To examine the intracellular localization of GlGCP2, Giardia cells carrying pGlγ‐tubulinHAX3.pac were stained with anti‐HA and anti‐GlGCP2 antibodies (Figure 5b). Both Glγ‐tubulin and GlGCP2 protein were present in the basal bodies, axonemes, and the median bodies of the interphase Giardia cells.

Since IFAs using anti‐GlGCP3 antibodies did not show any meaningful fluorescent signal under various reaction conditions, we constructed pGlGCP3HAX3part.neo (Supporting information Figure S1a) and then used to construct transgenic trophozoites expressing the HA‐tagged GlGCP3′. The expression of the HA‐tagged GlGCP3′ was shown as an immunoreactive protein band of ~81 kDa in a western blot analysis of the resulting G. lamblia extracts (Supporting information Figure S1b).
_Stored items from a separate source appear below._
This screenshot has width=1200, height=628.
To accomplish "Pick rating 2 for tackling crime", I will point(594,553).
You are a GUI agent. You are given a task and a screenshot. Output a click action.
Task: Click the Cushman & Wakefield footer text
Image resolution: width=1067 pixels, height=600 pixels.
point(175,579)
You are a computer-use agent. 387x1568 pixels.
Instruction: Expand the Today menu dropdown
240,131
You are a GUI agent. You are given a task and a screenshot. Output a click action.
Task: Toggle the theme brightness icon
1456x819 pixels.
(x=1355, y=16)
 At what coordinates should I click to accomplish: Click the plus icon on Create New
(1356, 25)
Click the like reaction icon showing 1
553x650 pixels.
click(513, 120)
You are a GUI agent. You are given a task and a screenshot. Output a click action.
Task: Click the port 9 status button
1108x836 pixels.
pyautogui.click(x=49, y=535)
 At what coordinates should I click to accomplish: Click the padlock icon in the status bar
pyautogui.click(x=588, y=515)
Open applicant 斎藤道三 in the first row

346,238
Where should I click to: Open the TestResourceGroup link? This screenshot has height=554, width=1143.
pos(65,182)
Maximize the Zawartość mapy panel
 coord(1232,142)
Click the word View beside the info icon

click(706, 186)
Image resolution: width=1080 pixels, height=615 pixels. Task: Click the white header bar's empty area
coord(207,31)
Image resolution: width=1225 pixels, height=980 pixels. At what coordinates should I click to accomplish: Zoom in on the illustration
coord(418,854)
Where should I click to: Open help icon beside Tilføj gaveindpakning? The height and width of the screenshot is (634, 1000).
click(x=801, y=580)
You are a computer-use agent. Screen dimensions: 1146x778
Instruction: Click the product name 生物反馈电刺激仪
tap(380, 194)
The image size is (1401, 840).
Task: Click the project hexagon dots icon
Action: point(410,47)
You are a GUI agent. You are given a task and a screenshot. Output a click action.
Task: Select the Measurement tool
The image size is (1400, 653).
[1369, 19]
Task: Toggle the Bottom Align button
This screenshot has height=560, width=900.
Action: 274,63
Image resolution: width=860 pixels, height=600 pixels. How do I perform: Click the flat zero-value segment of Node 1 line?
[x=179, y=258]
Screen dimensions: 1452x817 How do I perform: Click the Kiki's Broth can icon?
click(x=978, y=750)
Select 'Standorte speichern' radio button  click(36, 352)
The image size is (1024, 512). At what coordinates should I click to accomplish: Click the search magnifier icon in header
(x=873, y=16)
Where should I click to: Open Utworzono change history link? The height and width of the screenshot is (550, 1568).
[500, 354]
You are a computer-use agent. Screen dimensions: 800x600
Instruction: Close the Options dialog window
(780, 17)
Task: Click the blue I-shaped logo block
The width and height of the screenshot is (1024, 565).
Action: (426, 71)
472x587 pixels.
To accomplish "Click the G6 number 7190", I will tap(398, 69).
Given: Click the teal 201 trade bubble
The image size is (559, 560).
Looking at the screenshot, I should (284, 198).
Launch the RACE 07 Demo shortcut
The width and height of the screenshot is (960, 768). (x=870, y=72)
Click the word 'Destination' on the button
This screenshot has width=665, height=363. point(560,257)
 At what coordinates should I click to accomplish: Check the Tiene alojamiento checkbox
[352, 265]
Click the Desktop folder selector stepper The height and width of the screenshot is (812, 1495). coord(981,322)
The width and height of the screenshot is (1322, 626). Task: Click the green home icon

The intracellular level of GlPDI1 was monitored as a loading control.

Additional IFAs were performed to examine the localization of both GCP2 and GCP3 in the Giardia cells at the interphase (Figure 5c). Giardia trophozoites expressing the HA‐tagged GlGCP3 were stained with anti‐HA and anti‐GlGCP2 antibodies. Both GlGCP2 and GlGCP3 were found in the basal bodies, axonemes, and the median bodies of the Giardia cells.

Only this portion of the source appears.